* TASK PROMPT *
Repeat nothing but the lines below running from the one containing "Click pencil edit" to the one containing "Print the run". Keep both end lines.

Saved entries:
------------------------
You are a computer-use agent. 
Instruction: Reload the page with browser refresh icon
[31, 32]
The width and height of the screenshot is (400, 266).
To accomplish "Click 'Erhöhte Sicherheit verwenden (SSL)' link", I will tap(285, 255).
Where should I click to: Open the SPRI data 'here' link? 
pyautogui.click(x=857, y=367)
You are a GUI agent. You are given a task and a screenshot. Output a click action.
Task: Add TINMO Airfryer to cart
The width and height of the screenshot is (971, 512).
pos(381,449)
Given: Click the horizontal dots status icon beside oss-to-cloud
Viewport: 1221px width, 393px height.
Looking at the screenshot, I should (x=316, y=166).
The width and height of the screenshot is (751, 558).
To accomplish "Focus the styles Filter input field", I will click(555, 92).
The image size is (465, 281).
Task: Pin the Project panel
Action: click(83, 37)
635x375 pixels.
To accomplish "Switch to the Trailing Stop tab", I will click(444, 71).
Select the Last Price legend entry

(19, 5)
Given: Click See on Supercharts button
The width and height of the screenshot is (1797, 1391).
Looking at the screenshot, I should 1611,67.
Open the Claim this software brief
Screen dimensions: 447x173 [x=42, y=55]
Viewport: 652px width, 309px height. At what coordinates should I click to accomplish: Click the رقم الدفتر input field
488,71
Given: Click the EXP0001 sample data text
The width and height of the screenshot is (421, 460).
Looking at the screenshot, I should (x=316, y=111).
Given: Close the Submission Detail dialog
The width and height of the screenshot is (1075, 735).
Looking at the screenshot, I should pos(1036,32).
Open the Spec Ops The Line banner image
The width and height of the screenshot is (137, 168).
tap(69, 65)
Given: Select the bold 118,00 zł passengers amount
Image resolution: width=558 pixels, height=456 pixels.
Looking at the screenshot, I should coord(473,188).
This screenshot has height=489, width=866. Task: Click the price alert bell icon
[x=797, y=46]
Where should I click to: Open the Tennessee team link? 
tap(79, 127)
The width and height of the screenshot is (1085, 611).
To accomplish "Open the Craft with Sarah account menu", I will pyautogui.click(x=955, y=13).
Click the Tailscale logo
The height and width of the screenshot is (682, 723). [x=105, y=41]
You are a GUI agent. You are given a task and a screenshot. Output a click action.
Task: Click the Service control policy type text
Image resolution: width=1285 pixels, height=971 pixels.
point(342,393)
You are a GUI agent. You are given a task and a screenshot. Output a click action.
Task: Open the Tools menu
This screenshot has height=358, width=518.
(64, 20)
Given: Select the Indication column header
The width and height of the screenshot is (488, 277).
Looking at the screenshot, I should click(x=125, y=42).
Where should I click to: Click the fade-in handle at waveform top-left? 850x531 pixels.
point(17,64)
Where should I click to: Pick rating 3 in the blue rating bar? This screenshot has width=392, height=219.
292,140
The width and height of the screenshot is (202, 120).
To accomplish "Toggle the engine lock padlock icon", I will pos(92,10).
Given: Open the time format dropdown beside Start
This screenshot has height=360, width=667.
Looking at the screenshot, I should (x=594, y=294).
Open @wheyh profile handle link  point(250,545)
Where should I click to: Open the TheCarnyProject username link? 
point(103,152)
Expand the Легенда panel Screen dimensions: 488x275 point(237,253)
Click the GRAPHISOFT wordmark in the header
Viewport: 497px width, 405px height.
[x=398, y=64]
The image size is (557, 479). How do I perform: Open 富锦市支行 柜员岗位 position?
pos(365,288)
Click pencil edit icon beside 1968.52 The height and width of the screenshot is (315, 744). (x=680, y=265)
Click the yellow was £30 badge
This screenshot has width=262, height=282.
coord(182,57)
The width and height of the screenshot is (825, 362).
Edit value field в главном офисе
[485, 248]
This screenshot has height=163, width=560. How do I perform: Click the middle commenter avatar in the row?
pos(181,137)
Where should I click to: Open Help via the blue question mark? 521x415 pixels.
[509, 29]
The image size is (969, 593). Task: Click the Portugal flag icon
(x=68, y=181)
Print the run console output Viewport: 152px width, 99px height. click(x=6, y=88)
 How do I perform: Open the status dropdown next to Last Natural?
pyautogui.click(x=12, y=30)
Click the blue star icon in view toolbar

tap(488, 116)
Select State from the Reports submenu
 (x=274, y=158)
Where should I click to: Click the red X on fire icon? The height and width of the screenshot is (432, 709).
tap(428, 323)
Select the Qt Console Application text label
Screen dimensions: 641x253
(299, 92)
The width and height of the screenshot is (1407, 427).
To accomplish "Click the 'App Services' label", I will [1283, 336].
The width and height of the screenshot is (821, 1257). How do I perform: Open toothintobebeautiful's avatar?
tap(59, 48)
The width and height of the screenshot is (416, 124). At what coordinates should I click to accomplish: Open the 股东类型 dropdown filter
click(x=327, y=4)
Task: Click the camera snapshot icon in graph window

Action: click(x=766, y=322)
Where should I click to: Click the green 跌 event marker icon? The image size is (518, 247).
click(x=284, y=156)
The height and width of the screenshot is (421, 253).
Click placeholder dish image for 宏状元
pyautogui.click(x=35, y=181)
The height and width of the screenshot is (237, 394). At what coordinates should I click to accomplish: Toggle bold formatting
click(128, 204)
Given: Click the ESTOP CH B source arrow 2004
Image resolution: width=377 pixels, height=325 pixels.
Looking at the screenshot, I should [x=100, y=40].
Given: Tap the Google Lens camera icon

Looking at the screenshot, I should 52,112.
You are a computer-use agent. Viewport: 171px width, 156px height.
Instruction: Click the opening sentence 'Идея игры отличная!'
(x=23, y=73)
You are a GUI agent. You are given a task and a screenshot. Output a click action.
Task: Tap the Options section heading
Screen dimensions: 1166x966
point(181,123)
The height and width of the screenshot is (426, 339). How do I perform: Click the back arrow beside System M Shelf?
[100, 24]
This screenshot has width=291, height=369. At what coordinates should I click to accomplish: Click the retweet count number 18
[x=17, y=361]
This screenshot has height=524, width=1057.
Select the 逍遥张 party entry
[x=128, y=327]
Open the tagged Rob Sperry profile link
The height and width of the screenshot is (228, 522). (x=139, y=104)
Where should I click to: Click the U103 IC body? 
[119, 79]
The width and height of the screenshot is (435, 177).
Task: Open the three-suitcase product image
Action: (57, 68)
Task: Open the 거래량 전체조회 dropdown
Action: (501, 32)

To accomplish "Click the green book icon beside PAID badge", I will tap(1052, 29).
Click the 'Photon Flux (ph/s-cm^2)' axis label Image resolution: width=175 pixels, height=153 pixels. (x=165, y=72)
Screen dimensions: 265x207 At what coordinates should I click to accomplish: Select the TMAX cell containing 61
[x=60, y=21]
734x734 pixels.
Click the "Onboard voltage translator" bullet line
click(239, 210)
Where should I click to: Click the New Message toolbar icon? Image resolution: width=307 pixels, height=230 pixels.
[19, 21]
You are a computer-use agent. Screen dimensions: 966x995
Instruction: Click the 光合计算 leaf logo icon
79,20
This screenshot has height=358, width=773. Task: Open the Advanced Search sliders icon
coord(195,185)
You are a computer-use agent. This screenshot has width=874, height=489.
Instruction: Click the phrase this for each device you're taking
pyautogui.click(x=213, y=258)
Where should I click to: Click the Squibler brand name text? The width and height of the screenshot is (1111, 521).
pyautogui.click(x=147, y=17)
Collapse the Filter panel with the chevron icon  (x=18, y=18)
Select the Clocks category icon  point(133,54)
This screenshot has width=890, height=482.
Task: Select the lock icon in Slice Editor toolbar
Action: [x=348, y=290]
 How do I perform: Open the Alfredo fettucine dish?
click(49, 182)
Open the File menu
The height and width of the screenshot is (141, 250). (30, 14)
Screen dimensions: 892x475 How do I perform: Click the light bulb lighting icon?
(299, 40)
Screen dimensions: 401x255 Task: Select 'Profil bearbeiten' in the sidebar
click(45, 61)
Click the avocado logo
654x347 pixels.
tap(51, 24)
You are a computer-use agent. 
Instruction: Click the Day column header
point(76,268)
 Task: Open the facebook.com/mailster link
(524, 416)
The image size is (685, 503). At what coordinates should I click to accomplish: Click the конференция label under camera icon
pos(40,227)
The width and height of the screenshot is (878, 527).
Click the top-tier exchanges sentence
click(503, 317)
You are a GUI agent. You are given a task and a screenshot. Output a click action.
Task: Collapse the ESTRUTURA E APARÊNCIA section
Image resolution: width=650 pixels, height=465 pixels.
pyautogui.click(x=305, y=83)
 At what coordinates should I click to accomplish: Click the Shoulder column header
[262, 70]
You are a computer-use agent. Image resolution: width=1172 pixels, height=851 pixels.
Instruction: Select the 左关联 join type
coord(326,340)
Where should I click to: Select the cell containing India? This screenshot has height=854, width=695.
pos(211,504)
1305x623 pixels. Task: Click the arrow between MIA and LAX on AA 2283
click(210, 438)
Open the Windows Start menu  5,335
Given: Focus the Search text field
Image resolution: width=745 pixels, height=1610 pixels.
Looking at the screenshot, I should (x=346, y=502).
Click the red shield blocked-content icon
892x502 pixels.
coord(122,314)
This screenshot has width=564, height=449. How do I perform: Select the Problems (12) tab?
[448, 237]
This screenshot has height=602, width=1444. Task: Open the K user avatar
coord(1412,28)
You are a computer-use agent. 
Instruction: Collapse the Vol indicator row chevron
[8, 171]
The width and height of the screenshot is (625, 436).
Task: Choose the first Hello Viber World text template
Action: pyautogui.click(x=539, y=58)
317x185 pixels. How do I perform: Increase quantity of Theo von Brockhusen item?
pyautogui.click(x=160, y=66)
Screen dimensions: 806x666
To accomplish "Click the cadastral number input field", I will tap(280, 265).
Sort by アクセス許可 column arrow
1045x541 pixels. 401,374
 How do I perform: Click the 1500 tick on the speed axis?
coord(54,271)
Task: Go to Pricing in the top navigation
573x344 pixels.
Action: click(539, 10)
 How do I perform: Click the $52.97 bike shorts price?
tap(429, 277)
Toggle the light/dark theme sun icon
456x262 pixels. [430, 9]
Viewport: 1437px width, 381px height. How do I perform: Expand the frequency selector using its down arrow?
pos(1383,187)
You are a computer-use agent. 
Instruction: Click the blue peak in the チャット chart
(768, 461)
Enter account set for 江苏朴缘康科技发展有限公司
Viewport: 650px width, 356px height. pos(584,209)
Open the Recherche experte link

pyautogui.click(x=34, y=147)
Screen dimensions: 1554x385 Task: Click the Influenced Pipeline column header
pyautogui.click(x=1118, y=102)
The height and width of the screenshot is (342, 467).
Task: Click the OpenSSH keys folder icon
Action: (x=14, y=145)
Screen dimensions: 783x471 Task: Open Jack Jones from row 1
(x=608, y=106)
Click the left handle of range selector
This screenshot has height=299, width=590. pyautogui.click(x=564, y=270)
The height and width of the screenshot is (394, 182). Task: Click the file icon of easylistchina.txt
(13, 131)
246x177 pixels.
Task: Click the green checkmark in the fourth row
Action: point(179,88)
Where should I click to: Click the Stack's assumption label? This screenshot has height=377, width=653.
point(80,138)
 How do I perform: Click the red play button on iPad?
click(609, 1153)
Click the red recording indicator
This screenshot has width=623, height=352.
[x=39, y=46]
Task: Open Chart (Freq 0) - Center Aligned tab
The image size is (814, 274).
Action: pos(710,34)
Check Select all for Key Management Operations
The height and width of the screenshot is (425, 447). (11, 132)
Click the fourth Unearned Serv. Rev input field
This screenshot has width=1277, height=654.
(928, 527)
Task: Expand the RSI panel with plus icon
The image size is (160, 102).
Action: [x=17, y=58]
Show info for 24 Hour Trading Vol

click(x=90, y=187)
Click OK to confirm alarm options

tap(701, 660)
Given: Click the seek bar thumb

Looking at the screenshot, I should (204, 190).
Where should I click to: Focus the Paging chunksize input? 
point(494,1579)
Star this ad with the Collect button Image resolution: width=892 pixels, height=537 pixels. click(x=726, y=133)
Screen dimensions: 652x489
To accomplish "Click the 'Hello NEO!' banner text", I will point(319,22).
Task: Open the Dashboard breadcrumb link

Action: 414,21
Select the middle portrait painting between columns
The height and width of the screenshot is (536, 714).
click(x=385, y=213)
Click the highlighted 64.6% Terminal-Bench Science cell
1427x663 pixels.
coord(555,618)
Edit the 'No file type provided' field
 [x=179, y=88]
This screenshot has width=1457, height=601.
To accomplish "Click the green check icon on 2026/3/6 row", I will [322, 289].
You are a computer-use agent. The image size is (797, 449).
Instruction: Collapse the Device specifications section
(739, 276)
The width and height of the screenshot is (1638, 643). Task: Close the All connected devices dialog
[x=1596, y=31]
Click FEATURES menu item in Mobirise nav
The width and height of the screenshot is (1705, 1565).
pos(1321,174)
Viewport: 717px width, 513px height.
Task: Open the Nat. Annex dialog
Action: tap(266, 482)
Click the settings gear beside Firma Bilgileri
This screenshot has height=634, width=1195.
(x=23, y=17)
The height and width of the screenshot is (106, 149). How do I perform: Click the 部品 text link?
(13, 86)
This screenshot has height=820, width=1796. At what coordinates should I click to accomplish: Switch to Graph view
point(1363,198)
------------------------
* FINISHED TASK *
Click pencil edit icon beside 1968.52 The height and width of the screenshot is (315, 744). (x=680, y=265)
Click the yellow was £30 badge
This screenshot has width=262, height=282.
coord(182,57)
The width and height of the screenshot is (825, 362).
Edit value field в главном офисе
[485, 248]
This screenshot has height=163, width=560. How do I perform: Click the middle commenter avatar in the row?
pos(181,137)
Where should I click to: Open Help via the blue question mark? 521x415 pixels.
[509, 29]
The image size is (969, 593). Task: Click the Portugal flag icon
(x=68, y=181)
Print the run console output Viewport: 152px width, 99px height. click(x=6, y=88)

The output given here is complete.